# [Your task]
Transcribe exactly the lines from the one containing "The width and height of the screenshot is (219, 164)." through the end of the entries, including both the first and the last, and nothing else.

# [Record set]
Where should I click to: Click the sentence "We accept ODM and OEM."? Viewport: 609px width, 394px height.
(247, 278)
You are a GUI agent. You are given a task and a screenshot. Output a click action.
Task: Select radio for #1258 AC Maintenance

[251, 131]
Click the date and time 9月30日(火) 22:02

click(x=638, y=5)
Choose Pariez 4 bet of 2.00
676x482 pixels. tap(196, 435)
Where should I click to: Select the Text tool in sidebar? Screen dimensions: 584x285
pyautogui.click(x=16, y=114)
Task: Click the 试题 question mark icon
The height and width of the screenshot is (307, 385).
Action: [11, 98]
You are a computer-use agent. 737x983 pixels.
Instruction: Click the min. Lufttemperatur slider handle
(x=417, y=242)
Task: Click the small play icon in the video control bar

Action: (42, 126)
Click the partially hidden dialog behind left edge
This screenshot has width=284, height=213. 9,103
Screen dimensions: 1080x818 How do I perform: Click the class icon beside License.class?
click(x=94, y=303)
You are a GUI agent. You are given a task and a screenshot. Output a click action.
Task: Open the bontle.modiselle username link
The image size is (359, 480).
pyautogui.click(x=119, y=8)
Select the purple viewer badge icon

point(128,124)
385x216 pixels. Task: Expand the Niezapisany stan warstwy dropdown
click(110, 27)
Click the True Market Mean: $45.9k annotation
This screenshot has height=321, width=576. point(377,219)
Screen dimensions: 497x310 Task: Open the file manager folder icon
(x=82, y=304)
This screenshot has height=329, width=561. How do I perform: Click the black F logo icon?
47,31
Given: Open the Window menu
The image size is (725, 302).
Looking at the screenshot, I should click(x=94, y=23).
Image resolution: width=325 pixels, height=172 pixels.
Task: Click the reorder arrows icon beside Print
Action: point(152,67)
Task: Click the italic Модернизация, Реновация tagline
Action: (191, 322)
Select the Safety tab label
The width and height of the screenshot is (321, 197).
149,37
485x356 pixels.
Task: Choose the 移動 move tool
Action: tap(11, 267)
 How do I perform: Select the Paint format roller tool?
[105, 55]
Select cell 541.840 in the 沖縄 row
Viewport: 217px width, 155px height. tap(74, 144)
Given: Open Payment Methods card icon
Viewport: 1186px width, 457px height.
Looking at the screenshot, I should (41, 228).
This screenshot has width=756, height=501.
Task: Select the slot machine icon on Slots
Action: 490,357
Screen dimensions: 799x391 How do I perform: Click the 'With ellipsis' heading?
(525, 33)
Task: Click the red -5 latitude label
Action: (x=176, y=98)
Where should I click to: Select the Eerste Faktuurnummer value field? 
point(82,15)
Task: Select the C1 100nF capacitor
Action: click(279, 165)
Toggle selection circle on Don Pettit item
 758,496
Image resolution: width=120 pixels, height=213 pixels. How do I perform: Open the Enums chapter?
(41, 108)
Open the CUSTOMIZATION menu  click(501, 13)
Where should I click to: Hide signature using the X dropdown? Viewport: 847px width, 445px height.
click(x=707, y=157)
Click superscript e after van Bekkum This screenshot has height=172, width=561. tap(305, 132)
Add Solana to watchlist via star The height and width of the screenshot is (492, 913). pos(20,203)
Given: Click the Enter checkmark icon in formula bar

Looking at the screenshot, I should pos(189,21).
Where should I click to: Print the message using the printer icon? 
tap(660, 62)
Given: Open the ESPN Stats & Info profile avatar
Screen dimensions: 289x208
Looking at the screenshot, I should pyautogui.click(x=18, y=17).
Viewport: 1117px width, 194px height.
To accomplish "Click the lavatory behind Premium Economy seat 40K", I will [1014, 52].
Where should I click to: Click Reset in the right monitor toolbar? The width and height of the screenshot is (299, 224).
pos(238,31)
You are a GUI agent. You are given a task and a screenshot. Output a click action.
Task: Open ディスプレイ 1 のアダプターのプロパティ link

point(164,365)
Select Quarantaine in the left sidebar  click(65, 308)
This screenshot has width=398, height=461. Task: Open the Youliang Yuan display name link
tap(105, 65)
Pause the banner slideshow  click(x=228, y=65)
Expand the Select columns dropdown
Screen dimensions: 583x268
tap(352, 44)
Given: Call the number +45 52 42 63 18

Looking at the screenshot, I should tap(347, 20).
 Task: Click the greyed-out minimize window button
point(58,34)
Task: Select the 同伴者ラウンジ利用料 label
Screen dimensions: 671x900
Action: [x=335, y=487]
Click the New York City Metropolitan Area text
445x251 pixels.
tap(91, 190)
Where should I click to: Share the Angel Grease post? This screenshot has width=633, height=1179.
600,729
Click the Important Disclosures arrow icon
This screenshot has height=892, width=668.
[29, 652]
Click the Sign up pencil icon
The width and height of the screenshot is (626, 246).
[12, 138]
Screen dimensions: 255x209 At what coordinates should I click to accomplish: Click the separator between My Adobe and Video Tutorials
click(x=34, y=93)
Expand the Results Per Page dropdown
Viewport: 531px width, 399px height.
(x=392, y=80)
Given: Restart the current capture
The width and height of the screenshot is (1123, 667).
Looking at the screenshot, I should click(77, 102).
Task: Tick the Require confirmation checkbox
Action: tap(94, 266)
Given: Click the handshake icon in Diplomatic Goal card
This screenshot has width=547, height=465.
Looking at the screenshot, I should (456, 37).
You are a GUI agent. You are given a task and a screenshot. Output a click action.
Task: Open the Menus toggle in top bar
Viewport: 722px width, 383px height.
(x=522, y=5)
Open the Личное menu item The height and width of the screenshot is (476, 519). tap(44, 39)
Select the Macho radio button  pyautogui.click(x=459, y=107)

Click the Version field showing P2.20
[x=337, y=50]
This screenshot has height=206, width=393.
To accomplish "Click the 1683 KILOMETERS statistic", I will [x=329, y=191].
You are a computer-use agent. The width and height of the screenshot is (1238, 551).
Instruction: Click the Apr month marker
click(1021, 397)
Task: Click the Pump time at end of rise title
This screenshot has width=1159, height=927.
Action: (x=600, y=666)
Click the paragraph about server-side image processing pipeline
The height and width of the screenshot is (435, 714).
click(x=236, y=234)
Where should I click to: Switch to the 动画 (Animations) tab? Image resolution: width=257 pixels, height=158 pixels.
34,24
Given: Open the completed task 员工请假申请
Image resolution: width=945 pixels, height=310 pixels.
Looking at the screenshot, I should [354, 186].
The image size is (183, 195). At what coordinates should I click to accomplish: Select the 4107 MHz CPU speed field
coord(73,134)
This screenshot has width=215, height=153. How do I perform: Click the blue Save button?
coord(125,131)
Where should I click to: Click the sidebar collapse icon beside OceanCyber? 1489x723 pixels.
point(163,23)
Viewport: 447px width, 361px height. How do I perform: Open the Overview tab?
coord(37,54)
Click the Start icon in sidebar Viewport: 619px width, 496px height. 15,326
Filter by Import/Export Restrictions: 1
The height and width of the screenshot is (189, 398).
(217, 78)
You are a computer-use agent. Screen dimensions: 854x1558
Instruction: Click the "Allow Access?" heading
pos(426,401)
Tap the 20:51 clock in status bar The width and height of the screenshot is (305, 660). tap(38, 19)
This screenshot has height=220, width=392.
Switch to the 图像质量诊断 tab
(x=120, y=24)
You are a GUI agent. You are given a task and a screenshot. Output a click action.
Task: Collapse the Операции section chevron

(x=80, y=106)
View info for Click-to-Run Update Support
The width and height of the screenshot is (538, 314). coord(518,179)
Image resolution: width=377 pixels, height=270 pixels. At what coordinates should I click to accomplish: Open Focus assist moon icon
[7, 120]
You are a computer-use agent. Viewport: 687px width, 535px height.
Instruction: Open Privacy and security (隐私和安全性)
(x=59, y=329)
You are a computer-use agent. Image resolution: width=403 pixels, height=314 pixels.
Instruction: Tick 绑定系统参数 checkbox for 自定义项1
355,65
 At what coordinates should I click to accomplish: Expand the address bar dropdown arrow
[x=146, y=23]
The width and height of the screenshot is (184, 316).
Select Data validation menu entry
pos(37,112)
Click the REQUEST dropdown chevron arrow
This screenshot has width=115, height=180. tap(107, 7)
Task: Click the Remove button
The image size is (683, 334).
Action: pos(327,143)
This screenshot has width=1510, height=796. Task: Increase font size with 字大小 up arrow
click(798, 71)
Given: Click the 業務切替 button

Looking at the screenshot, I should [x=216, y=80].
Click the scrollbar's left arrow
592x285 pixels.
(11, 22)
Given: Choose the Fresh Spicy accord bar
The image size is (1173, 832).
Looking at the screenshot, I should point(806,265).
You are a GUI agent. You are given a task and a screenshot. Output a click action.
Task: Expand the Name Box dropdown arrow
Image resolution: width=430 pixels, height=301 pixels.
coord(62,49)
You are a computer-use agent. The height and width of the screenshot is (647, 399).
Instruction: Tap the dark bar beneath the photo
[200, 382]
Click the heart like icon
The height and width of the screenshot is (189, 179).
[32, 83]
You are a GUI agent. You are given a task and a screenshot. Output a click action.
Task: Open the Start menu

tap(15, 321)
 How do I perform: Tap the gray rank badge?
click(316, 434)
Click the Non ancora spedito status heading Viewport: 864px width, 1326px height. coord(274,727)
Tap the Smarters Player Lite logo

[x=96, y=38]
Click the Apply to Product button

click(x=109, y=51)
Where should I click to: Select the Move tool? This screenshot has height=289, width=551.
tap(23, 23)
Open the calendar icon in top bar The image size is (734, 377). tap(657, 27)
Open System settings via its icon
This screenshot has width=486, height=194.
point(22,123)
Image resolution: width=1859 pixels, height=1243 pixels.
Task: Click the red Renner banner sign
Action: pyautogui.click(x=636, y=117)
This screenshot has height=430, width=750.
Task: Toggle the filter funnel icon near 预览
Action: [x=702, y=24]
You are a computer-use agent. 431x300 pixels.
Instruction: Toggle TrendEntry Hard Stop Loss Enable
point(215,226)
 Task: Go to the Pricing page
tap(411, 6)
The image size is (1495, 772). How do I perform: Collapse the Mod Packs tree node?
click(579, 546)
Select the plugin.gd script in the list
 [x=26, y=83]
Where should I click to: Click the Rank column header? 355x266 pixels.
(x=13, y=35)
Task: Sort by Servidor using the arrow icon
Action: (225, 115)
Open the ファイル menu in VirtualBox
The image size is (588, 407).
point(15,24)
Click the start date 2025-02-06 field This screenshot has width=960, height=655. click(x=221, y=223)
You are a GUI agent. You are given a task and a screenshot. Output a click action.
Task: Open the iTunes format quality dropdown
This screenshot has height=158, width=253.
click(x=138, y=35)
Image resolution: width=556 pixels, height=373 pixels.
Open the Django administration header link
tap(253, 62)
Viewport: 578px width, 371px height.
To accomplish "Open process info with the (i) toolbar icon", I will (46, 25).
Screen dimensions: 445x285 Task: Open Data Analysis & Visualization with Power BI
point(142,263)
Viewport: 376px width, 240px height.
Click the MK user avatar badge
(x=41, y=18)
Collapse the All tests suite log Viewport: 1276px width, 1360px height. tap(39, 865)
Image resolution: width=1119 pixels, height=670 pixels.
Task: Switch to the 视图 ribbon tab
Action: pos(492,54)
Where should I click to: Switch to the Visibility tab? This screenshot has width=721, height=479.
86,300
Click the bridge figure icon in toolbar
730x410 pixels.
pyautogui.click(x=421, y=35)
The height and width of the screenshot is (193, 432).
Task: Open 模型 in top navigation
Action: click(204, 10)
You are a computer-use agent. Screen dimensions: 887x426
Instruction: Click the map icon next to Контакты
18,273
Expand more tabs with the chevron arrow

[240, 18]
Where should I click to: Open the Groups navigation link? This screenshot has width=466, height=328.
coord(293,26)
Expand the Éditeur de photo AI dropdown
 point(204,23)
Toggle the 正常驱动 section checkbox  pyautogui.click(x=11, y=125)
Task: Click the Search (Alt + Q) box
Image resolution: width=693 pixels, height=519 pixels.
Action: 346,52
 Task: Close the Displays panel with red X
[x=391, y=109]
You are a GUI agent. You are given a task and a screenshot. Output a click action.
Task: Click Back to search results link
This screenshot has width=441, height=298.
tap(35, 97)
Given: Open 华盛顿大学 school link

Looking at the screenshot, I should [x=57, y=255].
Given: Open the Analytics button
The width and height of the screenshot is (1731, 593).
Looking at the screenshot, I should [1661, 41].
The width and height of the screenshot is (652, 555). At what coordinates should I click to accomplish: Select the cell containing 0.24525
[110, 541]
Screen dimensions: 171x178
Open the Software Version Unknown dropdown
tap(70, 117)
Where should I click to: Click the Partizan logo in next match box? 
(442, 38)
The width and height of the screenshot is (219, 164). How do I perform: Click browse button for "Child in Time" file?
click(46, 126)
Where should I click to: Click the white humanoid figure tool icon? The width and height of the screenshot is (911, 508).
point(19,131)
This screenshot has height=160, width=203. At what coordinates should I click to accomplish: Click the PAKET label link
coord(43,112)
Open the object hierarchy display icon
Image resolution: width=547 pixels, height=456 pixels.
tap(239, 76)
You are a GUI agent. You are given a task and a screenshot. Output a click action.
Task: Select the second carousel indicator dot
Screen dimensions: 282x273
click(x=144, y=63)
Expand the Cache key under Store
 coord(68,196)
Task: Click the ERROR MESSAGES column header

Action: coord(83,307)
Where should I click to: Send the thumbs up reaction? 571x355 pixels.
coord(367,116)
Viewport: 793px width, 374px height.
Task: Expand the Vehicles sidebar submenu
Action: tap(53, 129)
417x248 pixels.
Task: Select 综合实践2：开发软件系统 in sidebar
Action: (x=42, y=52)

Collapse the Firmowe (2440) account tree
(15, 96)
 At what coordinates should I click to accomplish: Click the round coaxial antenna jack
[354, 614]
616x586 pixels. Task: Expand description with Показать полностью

# [Written response]
The width and height of the screenshot is (219, 164). How do I perform: Click browse button for "Child in Time" file?
click(46, 126)
Where should I click to: Click the white humanoid figure tool icon? The width and height of the screenshot is (911, 508).
point(19,131)
This screenshot has height=160, width=203. At what coordinates should I click to accomplish: Click the PAKET label link
coord(43,112)
Open the object hierarchy display icon
Image resolution: width=547 pixels, height=456 pixels.
tap(239, 76)
You are a GUI agent. You are given a task and a screenshot. Output a click action.
Task: Select the second carousel indicator dot
Screen dimensions: 282x273
click(x=144, y=63)
Expand the Cache key under Store
 coord(68,196)
Task: Click the ERROR MESSAGES column header

Action: coord(83,307)
Where should I click to: Send the thumbs up reaction? 571x355 pixels.
coord(367,116)
Viewport: 793px width, 374px height.
Task: Expand the Vehicles sidebar submenu
Action: tap(53, 129)
417x248 pixels.
Task: Select 综合实践2：开发软件系统 in sidebar
Action: (x=42, y=52)

Collapse the Firmowe (2440) account tree
(15, 96)
 At what coordinates should I click to accomplish: Click the round coaxial antenna jack
[354, 614]
616x586 pixels. Task: Expand description with Показать полностью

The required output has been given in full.